Crença, corroboração e verdade científica. Rici – seminário permanente

Enviado por André Barata


  1. Sumário
  2. O conhecimento como crença qualificada
  3. A crença em regularidades
  4. O efeito da crença nos contextos de descoberta e de justificação

O conhecimento é crença qualificada...E é este tipo de qualificação que falta no vasto e importante campo do conhecimento conjectural.

 Popper, CO, 80

Sumário:

            Este seminário visa abordar o efeito da crença no trabalho científico. Justifica-se a meu ver, e desde logo, pelo facto de todo o conhecimento se recortar de crenças, não fazendo diferença, para o caso, se o conhecimento é especificado como científico ou não. De uma forma ou de outra, o conhecimento é uma crença qualificada. Depois, é esperável, em virtude da sua natureza interdisciplinar, que este seminário possa dar conta de algumas formas particulares pelas quais o efeito da crença sobre o trabalho científico se faz sentir. Por exemplo, efeito da crença sobre os métodos científicos, efeito da crença sobre o esforço de justificação, efeito da crença na corroboração obtida sobre o próprio objecto de estudo,  etc.  Pela minha parte, procurarei cumprir três objectivos que passo a enunciar:

1. Relatar uma caracterização do conhecimento, que é sempre conhecimento de verdades, científicas ou não, como crença qualificada, designadamente como crença verdadeira e justificada. Procurarei ainda, adentro das condições a satisfazer para que haja conhecimento,  explicitar as relações entre verdade e justificação a partir das teses que Donald Davidson defende em "Uma Teoria Coerencial da Verdade e do Conhecimento".

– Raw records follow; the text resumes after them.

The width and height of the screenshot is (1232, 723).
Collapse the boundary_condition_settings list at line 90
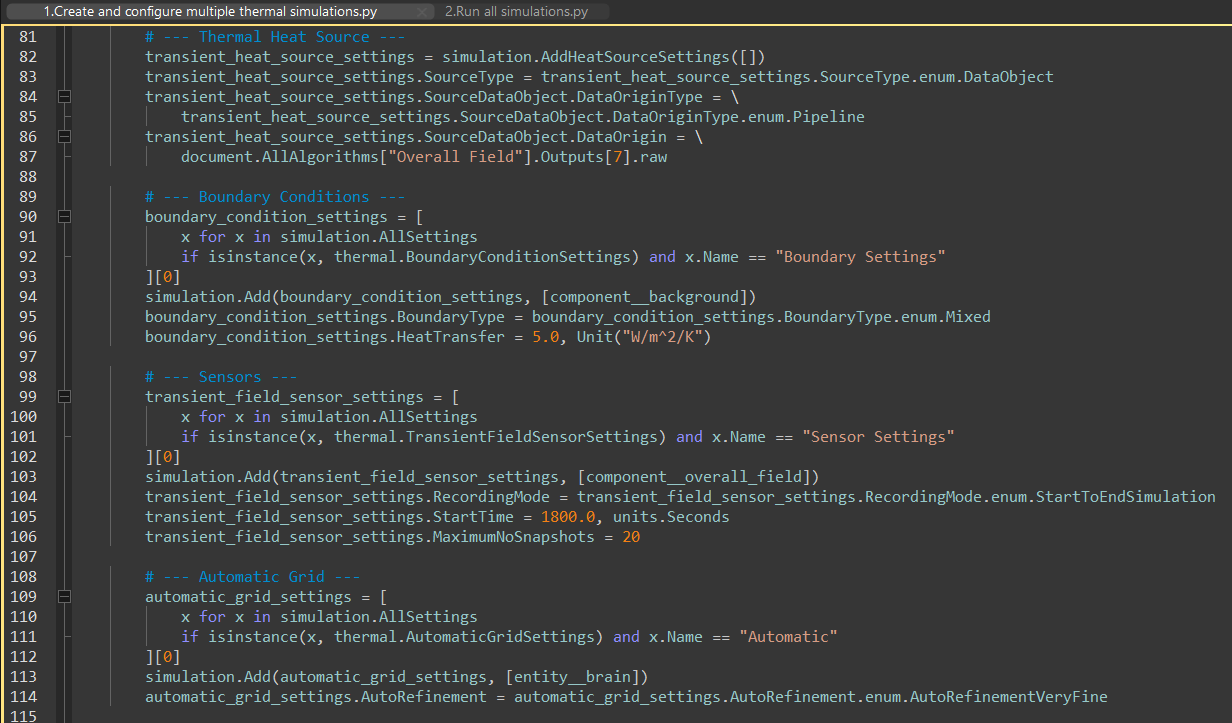(65, 217)
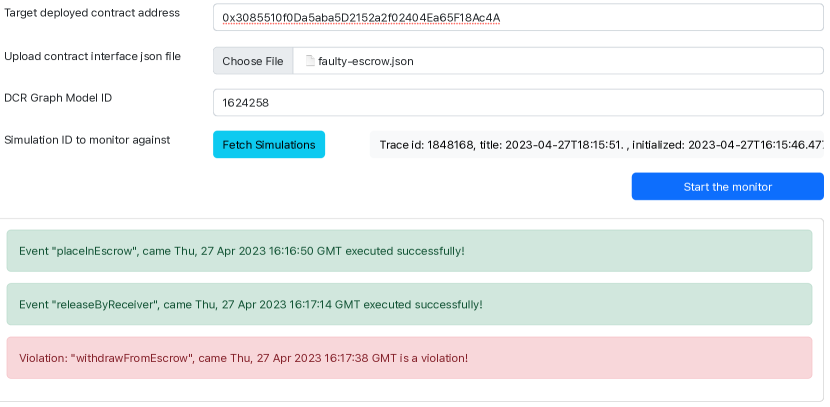Click the file icon beside faulty-escrow.json
The image size is (830, 407).
point(310,61)
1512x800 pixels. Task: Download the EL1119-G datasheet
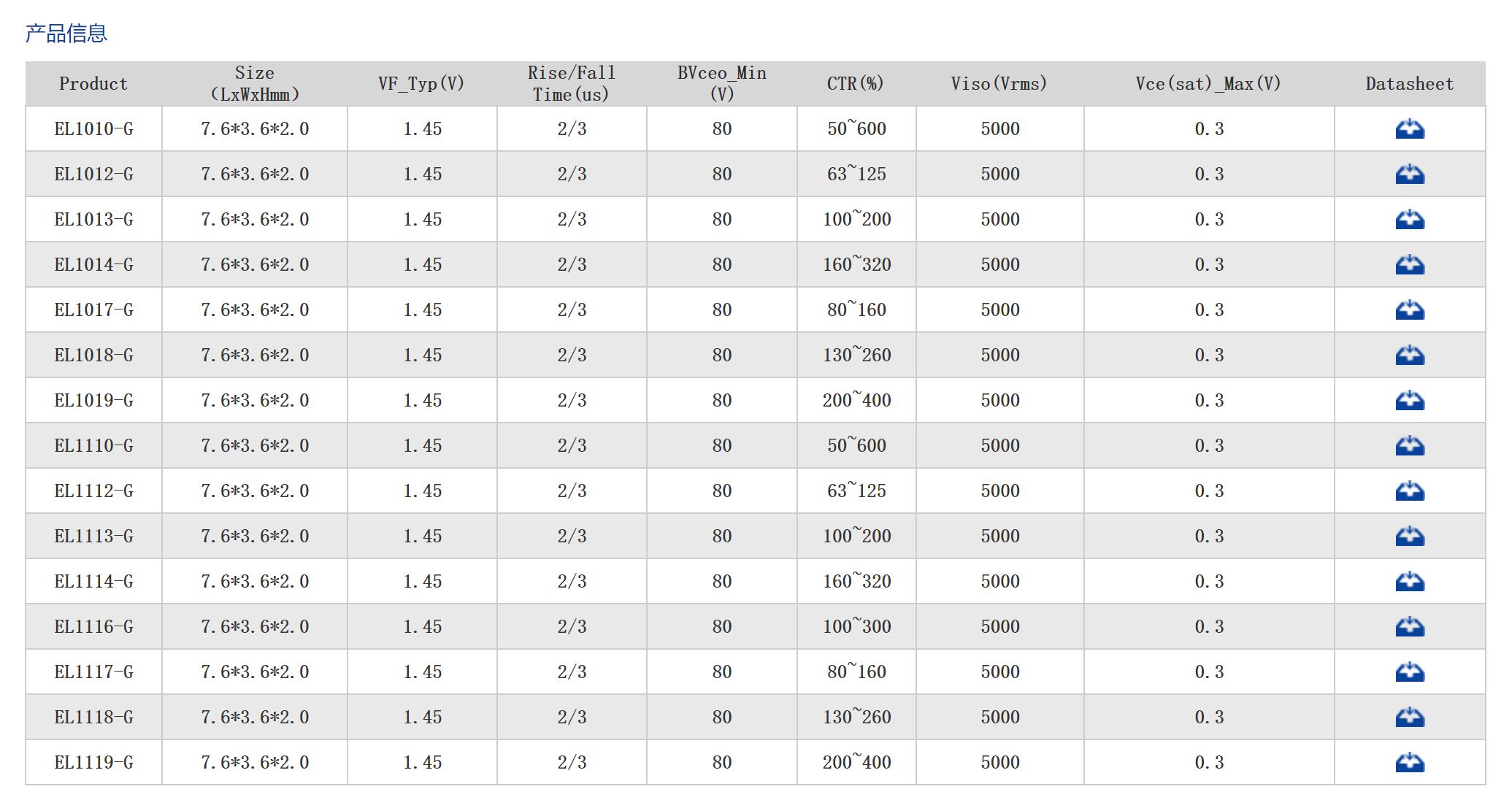pos(1409,763)
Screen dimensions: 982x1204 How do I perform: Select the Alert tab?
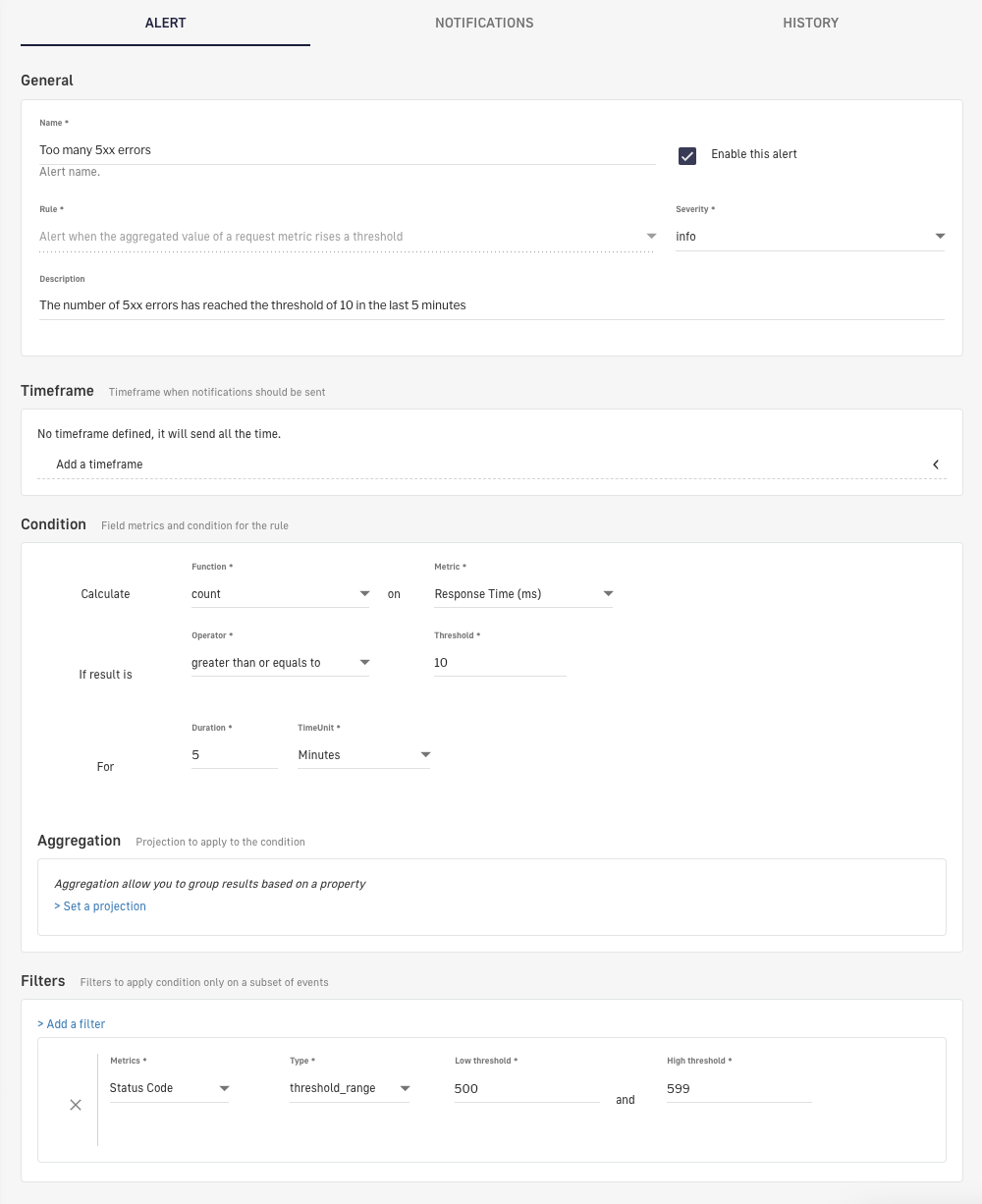165,23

2. Exprimir algumas particularidades a respeito das nossas crenças em regularidades, sua formação e corroboração, e isto sob a preocupação de divisar o significado da diferença entre o que se faz em ciências naturais e o que se faz em ciências sociais. Para este tópico, farei referência ás epistemologias de Karl Popper e de Friedrich Hayek.

3. Discutir qual o lugar da crença nos momentos do trabalho científico em função de diferentes posicionamentos marcantes na epistemologia contemporânea (designadamente, os de Karl Popper, Michael Polanyi, Thomas Kuhn, Imre Lakatos)

1. O  conhecimento como crença qualificada

é habitual considerar-se o conhecimento, e por maioria de razão o conhecimento científico, como uma espécie particular de crença. Não parece concebível, com efeito, que se pudesse não crer no que se conhece.

 Evidentemente, a conversa não é verdadeira - nem todas as crenças são conhecimento, menos ainda conhecimento científico. Podemos sustentar crenças falsas, as quais, em virtude da sua falsidade, não são realmente conhecimento, pois o conhecimento é, por definição, conhecimento de verdades. Mas já por outro lado, mesmo entre as crenças verdadeiras nem todas valem como conhecimento. Julgar saber sem saber porquê não é realmente saber - donde, não bastar a uma crença ser verdadeira para que constitua conhecimento; necessário é que seja também uma crença justificada, uma crença provida de razões. Escusado será dizer que se uma crença é provida de razões, essas serão, necessariamente, boas razões. Ou temos razões ou não temos razões; más razões não são razões. Analogamente, ou temos conhecimento de verdades ou não temos, de todo, conhecimento; não conhecemos falsidades, apenas podemos julgar que as conhecemos e precisamente por as podermos julgar verdadeiras. Nisto, surpreende-se uma ilusão corrente, ainda que facilmente corrigível, para a qual uma certa tendência eufemística da nossa linguagem natural nos faz protender.

 Naturalmente, também não basta a uma crença ser justificada para que constitua conhecimento; não sendo uma crença verdadeira não constituirá conhecimento. Já o disse. Assim, a falar de conhecimento, são pelo menos três as condições a satisfazer : tratar-se de uma crença, verdadeira e justificada.

A clareza desta resposta á pergunta o que é conhecimento - que se encontra por exemplo em Chisholm, Ayer, mas também, logo nos alvores da tradição filosófica,  remontando ao Teeteto de Platão[1] - não evita dois tipos de dificuldades. Por um lado, saber se estas três condições são, no seu conjunto, realmente suficientes para que tenhamos conhecimento. Por outro lado, saber sob que condições podemos dizer que temos, respectivamente,  uma crença, uma crença verdadeira e uma crença justificada.